--- Goal ---
Rewrite the items starting at the line that contains "Task: Click the Jan month axis label" and ending at the line that contains "[1415, 734]", changing "The image size is" to "The image dimensions are" throughout. Leave everything else unchanged.

(Entries on where items appear)
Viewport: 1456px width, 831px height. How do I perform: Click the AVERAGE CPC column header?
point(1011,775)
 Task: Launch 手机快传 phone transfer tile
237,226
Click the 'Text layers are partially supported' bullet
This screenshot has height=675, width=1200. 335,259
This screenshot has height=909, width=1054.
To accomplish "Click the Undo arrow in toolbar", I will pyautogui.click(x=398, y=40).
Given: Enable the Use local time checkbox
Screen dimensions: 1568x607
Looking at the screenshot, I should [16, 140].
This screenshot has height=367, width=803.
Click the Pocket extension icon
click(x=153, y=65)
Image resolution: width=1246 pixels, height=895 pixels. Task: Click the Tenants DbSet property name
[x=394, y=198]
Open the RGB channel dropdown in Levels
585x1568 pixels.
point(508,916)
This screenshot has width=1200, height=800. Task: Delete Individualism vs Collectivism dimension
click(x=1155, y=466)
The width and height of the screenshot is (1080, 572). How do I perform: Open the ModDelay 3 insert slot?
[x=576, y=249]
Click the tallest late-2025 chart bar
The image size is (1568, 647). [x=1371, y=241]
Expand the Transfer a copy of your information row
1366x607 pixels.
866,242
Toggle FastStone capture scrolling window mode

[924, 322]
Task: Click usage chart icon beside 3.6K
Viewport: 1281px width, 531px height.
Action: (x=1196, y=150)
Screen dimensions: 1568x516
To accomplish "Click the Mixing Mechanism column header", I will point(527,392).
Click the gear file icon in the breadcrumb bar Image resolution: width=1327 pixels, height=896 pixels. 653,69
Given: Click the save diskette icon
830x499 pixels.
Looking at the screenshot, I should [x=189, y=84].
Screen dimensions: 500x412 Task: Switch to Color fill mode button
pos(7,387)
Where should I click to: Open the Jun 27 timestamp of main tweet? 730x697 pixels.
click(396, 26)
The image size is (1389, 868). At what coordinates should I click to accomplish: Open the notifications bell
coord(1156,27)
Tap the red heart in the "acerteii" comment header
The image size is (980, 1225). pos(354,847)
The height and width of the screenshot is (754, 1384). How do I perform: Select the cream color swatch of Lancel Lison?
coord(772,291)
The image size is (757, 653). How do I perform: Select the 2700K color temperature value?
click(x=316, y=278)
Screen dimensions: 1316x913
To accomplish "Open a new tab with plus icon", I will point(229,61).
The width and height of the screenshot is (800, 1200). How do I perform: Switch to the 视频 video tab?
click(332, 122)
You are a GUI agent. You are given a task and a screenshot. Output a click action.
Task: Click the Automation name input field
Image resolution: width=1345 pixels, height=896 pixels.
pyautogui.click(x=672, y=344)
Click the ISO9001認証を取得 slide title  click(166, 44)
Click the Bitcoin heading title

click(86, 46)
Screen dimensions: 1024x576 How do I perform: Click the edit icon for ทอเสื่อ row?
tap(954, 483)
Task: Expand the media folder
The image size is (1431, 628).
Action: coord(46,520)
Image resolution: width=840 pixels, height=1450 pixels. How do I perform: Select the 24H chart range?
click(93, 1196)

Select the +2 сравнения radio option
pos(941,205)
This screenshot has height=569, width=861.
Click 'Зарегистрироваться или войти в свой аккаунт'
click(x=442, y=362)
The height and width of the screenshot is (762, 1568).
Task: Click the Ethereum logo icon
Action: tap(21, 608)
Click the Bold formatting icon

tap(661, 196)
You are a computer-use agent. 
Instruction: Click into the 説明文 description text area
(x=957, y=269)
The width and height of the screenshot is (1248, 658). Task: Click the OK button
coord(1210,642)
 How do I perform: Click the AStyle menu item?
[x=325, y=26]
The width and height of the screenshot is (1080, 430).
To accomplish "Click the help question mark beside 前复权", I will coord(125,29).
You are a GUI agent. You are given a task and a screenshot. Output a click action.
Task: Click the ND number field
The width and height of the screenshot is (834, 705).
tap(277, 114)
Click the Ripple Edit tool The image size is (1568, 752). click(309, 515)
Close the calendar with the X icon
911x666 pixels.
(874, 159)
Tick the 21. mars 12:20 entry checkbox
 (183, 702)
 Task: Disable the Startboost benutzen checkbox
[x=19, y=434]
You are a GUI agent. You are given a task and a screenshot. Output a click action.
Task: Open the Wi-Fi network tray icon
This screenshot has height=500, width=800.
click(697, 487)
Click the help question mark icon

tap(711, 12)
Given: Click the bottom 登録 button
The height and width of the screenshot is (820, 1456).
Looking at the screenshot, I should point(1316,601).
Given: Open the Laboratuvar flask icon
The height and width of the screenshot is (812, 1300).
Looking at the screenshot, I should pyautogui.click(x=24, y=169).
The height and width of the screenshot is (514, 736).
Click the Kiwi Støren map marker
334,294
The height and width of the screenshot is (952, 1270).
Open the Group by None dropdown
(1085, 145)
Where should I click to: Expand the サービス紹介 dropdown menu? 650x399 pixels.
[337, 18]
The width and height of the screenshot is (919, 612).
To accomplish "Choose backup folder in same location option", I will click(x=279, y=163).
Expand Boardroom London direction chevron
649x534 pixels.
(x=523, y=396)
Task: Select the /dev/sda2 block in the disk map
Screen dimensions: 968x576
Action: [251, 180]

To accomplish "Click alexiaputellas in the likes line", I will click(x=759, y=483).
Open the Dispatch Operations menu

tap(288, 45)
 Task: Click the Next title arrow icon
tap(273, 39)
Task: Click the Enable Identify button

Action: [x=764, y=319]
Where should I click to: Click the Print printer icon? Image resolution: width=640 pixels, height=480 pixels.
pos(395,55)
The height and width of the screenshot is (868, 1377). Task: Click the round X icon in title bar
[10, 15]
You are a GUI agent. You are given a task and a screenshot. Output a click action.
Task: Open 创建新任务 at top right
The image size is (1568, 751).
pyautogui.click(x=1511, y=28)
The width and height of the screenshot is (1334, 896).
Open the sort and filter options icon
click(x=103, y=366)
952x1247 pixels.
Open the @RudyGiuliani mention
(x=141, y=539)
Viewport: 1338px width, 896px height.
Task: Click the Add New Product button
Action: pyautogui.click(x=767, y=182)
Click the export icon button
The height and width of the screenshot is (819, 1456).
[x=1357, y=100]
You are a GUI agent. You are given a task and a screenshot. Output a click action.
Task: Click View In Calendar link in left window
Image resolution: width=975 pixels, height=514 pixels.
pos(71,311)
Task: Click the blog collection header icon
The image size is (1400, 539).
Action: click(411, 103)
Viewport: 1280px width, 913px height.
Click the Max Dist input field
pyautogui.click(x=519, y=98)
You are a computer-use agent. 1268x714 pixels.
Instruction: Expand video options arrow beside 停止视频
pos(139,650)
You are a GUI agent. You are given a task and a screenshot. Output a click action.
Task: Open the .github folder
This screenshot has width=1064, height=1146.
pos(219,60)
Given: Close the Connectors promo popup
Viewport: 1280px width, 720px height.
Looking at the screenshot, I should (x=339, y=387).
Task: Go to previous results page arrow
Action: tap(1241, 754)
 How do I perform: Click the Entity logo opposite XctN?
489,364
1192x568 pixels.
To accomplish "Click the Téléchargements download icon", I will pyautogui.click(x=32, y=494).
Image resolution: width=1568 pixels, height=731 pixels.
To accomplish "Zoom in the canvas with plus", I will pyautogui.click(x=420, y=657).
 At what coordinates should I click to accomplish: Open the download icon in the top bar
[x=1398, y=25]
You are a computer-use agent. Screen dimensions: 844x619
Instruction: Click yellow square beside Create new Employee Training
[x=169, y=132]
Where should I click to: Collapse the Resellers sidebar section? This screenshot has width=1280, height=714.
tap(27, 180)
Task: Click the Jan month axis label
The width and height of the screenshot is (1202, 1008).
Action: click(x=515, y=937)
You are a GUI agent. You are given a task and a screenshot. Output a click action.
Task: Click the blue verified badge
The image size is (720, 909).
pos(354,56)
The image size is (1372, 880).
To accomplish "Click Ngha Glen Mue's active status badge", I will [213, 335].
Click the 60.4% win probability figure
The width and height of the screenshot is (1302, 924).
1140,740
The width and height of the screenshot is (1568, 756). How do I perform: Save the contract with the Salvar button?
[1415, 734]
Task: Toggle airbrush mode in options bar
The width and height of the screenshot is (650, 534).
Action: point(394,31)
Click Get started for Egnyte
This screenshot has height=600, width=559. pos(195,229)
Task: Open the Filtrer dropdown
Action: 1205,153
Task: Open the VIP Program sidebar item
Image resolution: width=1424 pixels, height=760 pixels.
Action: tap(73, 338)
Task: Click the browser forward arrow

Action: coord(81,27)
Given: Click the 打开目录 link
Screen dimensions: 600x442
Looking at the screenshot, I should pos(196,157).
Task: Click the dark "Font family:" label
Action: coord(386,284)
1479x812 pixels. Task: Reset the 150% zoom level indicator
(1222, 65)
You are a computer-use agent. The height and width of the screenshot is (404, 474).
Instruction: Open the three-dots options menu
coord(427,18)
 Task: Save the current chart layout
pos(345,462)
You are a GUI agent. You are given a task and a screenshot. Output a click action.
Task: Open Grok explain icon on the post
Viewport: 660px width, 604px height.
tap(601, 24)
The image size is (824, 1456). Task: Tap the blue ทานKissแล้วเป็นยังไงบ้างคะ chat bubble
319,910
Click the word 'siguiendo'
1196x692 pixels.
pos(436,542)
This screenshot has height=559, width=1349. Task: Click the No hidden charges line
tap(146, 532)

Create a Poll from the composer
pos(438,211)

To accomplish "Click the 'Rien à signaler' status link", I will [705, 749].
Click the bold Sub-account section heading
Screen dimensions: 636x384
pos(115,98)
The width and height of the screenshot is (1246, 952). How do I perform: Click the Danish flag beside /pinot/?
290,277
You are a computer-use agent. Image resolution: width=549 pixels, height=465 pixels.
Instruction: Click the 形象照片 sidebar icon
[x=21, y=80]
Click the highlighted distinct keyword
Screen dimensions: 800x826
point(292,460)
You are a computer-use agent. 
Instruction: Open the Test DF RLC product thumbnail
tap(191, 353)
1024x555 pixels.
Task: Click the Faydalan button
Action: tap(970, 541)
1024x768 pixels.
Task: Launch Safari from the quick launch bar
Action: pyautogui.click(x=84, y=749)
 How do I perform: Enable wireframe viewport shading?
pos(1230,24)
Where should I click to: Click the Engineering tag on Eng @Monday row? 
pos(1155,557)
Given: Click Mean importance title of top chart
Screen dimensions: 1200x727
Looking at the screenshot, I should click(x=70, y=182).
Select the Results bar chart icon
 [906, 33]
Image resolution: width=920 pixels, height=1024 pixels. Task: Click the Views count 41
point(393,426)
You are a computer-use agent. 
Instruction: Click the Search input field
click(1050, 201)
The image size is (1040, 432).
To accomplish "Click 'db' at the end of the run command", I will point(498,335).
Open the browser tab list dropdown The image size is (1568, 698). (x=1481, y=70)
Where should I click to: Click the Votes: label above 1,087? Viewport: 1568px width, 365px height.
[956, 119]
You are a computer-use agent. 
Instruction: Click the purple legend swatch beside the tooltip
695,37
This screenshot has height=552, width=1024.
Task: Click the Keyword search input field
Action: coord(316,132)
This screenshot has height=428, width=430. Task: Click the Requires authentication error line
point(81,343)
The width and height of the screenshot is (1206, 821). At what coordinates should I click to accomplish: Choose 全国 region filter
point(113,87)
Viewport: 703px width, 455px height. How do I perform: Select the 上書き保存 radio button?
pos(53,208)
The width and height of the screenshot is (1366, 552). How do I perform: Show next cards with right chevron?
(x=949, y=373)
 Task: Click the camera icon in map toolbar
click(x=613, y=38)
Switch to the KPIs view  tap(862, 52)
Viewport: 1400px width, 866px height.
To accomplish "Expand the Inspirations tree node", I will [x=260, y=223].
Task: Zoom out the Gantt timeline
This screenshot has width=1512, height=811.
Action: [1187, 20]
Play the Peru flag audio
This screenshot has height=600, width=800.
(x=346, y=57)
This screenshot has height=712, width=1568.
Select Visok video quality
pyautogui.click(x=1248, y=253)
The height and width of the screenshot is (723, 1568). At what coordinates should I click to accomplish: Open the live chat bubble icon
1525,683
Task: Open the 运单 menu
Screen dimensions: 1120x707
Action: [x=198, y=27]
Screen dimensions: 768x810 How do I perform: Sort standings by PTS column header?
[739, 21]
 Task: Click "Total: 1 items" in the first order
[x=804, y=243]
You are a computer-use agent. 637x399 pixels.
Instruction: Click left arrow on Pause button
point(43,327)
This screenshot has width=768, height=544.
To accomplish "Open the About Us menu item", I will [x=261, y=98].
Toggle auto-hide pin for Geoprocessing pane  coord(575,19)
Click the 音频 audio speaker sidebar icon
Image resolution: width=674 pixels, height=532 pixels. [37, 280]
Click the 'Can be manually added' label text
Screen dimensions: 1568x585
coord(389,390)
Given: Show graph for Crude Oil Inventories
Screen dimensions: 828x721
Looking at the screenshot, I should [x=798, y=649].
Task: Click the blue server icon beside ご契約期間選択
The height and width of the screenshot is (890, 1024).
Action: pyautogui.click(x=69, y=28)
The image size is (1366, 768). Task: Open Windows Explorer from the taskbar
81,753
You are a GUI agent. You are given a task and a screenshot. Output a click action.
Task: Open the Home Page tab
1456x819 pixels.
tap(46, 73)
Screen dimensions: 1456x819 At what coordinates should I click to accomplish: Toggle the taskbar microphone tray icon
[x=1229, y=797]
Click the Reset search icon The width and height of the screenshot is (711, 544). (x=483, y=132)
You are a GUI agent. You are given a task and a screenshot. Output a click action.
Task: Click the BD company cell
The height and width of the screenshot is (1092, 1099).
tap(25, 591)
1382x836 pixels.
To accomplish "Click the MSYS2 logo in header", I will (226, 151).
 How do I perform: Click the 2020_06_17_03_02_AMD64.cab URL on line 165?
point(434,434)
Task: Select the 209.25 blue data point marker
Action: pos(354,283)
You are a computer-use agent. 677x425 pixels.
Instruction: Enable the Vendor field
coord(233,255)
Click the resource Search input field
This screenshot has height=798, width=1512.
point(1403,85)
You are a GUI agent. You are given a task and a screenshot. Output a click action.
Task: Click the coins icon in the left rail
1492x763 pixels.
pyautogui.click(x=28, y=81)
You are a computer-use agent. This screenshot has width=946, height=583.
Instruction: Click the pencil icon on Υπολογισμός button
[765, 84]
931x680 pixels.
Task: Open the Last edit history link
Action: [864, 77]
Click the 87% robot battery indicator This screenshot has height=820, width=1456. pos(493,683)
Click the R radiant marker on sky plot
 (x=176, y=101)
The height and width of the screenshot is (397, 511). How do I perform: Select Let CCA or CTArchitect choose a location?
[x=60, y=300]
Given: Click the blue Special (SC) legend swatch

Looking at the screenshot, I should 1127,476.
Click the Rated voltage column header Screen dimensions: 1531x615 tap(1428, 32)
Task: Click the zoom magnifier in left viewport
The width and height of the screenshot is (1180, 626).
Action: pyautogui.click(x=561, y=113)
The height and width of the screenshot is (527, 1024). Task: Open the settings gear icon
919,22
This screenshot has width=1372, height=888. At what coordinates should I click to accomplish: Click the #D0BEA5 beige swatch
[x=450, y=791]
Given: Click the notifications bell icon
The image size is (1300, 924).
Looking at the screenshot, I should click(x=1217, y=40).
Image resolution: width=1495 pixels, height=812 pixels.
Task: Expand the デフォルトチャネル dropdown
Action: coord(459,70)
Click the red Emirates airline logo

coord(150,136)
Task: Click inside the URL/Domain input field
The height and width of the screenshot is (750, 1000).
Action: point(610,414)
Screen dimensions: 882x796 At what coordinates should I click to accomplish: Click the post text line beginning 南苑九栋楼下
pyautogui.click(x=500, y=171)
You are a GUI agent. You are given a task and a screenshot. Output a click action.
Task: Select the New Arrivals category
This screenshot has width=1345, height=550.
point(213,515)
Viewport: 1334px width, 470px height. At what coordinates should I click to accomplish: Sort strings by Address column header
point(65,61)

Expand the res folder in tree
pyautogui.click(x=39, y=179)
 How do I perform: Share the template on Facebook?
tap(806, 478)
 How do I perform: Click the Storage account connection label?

--- Written solution ---
Task: Click the Jan month axis label
The width and height of the screenshot is (1202, 1008).
Action: click(x=515, y=937)
You are a GUI agent. You are given a task and a screenshot. Output a click action.
Task: Click the blue verified badge
The image dimensions are (720, 909).
pos(354,56)
The image dimensions are (1372, 880).
To accomplish "Click Ngha Glen Mue's active status badge", I will [213, 335].
Click the 60.4% win probability figure
The width and height of the screenshot is (1302, 924).
1140,740
The width and height of the screenshot is (1568, 756). How do I perform: Save the contract with the Salvar button?
[1415, 734]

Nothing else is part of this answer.